Now for part (b), let's think about what happens when the motor first starts up. When it's just starting, it's not spinning fast enough to create that "back" voltage (back emf) yet. So, the full 240 V from the wall is applied across the motor's wires. We just found out that the motor's resistance is 5.0 Ohms. Using our simple rule again, to find the Current, we divide the Voltage by the Resistance: Current = 240 V / 5.0 Ohms = 48 A. Wow, it draws a lot more current when it's just getting going!

Alternative answer

Answer:
(a) 5.0 Ohms
(b) 48 A Explain
This is a question about Ohm's Law and how back electromotive force (back EMF) affects a motor's operation. It's like thinking about how much "push" is actually left to make the electricity flow after the motor "pushes back" a little. . The solving step is:

First, for part (a), we need to figure out the motor's resistance when it's running.
1. Imagine the electricity flowing into the motor. The main power source gives 240 V. But the motor itself, when it's spinning, acts like a little generator pushing back with 180 V (that's the back EMF).
2. So, the *net* voltage that's actually forcing the current through the motor's internal parts is the difference between the supply voltage and the back EMF: 240 V - 180 V = 60 V.
3. Now we know this 60 V is what makes the 12.0 A current flow. To find the resistance, we can use a simple rule: Resistance = Voltage / Current. So, 60 V / 12.0 A = 5 Ohms. That's the motor's internal resistance!

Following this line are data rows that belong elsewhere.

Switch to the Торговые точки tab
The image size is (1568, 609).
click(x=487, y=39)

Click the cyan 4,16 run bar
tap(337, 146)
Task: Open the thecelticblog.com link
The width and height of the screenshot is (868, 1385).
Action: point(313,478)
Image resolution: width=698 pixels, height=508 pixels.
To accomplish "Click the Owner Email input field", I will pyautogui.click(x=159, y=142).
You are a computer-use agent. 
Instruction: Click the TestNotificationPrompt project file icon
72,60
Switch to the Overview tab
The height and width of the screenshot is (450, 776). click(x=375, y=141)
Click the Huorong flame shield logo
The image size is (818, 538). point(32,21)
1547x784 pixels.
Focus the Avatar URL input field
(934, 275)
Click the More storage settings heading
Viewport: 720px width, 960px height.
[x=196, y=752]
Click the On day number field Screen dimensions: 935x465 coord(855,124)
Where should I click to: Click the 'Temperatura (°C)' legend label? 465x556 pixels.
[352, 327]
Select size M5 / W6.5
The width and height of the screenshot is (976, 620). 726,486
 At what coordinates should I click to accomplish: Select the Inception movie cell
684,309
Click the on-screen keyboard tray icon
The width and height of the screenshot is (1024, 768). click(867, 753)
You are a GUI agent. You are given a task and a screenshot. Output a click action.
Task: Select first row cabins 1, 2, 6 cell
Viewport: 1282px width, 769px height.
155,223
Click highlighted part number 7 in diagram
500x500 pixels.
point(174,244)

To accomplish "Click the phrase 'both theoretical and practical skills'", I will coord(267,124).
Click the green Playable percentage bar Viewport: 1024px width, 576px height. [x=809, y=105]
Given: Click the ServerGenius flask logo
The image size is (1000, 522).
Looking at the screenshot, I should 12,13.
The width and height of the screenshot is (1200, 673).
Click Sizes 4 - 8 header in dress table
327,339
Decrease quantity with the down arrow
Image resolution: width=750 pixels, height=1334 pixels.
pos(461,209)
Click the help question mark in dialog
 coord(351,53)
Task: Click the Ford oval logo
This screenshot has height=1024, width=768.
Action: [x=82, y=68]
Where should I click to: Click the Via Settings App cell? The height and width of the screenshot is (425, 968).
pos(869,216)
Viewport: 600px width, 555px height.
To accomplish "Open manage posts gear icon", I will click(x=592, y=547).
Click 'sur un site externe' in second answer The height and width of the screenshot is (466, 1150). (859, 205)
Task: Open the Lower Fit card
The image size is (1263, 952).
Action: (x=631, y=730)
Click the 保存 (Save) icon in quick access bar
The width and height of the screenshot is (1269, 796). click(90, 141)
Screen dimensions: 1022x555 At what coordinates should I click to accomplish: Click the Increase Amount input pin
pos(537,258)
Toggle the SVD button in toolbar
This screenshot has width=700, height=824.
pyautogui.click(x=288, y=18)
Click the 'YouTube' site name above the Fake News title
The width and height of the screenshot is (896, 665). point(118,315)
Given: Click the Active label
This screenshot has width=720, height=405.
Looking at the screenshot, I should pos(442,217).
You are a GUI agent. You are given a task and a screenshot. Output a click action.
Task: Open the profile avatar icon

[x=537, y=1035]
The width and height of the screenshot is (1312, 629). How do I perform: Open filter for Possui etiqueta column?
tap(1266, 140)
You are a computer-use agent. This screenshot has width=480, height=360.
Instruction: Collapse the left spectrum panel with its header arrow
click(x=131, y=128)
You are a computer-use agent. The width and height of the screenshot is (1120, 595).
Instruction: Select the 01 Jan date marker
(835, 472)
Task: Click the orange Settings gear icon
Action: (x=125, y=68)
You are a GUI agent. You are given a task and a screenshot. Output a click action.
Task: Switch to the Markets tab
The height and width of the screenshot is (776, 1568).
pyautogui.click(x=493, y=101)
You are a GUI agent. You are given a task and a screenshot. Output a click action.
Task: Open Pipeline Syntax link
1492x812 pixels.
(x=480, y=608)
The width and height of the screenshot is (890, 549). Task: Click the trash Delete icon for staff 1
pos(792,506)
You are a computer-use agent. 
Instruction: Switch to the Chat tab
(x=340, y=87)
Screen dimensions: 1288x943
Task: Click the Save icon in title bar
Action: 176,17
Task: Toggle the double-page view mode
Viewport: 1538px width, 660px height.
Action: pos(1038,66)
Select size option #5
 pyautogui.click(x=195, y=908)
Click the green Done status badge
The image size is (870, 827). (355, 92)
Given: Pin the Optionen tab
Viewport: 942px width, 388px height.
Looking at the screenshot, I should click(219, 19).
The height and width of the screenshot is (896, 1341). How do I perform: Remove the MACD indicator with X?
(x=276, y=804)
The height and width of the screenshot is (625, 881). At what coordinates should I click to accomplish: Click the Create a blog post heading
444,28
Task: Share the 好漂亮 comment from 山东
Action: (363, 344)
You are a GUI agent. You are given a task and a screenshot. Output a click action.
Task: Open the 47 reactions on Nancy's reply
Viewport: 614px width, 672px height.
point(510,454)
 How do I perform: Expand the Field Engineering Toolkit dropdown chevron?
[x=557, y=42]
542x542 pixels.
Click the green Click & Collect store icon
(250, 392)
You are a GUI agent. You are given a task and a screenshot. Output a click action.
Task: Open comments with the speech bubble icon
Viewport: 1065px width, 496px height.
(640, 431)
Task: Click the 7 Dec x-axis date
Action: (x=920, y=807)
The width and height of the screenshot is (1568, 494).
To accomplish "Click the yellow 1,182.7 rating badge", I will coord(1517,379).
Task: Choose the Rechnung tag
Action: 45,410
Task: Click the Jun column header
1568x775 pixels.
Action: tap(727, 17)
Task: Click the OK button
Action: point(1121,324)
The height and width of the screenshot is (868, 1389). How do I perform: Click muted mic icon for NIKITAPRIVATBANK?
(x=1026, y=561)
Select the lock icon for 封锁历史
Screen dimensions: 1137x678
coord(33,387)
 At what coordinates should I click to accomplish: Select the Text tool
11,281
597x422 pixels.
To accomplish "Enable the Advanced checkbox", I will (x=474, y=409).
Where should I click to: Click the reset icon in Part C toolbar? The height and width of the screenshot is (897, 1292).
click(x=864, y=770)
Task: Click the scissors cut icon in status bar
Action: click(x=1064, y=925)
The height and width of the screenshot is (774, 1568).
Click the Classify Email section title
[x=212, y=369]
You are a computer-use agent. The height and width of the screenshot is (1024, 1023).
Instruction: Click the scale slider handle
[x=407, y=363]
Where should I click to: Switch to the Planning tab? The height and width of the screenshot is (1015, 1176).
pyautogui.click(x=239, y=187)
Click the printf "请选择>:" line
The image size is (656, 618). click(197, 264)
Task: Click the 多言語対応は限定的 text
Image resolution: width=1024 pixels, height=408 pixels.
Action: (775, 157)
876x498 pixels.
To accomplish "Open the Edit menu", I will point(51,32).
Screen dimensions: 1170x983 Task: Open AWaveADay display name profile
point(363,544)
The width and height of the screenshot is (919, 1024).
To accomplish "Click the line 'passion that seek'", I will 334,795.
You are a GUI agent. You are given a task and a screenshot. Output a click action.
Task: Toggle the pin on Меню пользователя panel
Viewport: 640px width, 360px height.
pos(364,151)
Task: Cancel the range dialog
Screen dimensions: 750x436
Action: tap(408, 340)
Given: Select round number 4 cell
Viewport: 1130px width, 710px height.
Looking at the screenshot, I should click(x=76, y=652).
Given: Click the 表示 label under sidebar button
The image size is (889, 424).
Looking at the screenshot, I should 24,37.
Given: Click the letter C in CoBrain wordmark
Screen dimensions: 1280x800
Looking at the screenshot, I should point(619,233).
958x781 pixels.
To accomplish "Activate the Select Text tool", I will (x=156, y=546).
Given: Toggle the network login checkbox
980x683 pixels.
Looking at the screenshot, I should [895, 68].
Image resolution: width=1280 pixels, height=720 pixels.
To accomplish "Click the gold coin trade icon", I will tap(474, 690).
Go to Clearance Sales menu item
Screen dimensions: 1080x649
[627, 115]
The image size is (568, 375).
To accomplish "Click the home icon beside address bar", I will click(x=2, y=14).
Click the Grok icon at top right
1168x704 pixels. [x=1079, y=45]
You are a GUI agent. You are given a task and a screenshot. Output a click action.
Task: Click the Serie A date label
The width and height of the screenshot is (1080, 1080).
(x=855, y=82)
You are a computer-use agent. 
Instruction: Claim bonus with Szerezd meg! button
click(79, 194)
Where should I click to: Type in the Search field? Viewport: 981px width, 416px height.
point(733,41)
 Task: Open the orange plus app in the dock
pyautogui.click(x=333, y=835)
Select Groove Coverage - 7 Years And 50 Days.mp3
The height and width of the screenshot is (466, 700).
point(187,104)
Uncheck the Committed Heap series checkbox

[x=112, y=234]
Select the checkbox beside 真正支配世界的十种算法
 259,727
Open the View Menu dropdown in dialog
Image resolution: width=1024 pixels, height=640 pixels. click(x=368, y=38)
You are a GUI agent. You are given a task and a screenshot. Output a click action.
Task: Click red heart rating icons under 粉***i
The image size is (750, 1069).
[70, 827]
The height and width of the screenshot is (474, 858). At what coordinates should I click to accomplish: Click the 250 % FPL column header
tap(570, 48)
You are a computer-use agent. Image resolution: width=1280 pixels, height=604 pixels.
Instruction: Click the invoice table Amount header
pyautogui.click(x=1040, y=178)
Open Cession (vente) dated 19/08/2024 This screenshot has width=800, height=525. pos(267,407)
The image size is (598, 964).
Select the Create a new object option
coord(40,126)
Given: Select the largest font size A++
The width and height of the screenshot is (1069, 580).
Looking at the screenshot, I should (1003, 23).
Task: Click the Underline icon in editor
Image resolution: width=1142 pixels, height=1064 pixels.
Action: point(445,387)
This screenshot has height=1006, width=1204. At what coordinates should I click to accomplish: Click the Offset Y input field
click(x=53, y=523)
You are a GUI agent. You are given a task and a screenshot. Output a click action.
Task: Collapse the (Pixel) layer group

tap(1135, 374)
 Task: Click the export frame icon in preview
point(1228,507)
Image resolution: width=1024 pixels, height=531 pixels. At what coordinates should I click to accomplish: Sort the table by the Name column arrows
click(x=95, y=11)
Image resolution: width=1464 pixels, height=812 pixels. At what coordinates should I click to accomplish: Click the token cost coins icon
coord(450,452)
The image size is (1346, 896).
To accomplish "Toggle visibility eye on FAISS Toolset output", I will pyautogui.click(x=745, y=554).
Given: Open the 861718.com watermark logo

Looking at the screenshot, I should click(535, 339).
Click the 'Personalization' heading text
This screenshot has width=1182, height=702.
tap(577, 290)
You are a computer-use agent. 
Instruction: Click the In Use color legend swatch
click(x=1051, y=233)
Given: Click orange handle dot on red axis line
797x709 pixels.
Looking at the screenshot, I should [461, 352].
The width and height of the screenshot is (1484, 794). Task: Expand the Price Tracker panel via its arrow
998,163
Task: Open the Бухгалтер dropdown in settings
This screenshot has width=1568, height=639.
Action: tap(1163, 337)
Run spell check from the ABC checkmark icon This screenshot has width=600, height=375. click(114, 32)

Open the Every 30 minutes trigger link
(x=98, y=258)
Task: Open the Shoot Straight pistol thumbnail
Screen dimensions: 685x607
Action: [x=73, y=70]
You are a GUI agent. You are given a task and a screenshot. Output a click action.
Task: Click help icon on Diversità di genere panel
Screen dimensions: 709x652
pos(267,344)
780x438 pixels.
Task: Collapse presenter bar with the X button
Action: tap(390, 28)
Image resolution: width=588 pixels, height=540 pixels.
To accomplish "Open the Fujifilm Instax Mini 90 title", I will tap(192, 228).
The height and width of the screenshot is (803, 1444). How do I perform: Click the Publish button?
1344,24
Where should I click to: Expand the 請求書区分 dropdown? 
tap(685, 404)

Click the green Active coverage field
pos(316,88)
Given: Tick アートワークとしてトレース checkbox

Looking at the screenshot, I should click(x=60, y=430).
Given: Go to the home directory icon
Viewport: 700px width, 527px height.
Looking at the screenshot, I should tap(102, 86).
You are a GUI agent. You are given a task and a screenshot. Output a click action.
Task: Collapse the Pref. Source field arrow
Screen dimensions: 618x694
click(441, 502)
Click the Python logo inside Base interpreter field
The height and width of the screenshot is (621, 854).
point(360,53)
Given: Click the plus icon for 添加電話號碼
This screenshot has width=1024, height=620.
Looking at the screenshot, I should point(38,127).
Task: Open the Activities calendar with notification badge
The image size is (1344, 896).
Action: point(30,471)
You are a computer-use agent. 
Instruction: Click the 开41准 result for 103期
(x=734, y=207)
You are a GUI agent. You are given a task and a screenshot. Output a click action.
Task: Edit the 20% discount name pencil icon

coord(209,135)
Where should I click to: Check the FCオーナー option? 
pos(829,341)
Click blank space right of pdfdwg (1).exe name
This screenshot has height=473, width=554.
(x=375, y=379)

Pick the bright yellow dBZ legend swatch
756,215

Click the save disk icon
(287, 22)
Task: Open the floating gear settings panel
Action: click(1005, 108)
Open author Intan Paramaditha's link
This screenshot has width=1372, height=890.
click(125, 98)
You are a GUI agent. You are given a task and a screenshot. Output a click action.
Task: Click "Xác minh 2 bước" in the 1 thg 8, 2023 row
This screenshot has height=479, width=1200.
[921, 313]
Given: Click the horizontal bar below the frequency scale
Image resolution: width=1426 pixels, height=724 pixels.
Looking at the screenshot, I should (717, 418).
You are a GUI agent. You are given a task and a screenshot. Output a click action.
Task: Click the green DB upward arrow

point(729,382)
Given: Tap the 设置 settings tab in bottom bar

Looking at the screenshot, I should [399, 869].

Next, for part (b), we need to figure out the current when the motor first starts.
1. When the motor *just* starts, it's not spinning yet. If it's not spinning, it's not generating any back EMF. So, at the very beginning, there's no "push back" voltage.
2. This means the *full* supply voltage of 240 V is pushing current through the motor's resistance, which we just found to be 5 Ohms.
3. Using the same rule (Current = Voltage / Resistance), we can calculate the starting current: 240 V / 5 Ohms = 48 A.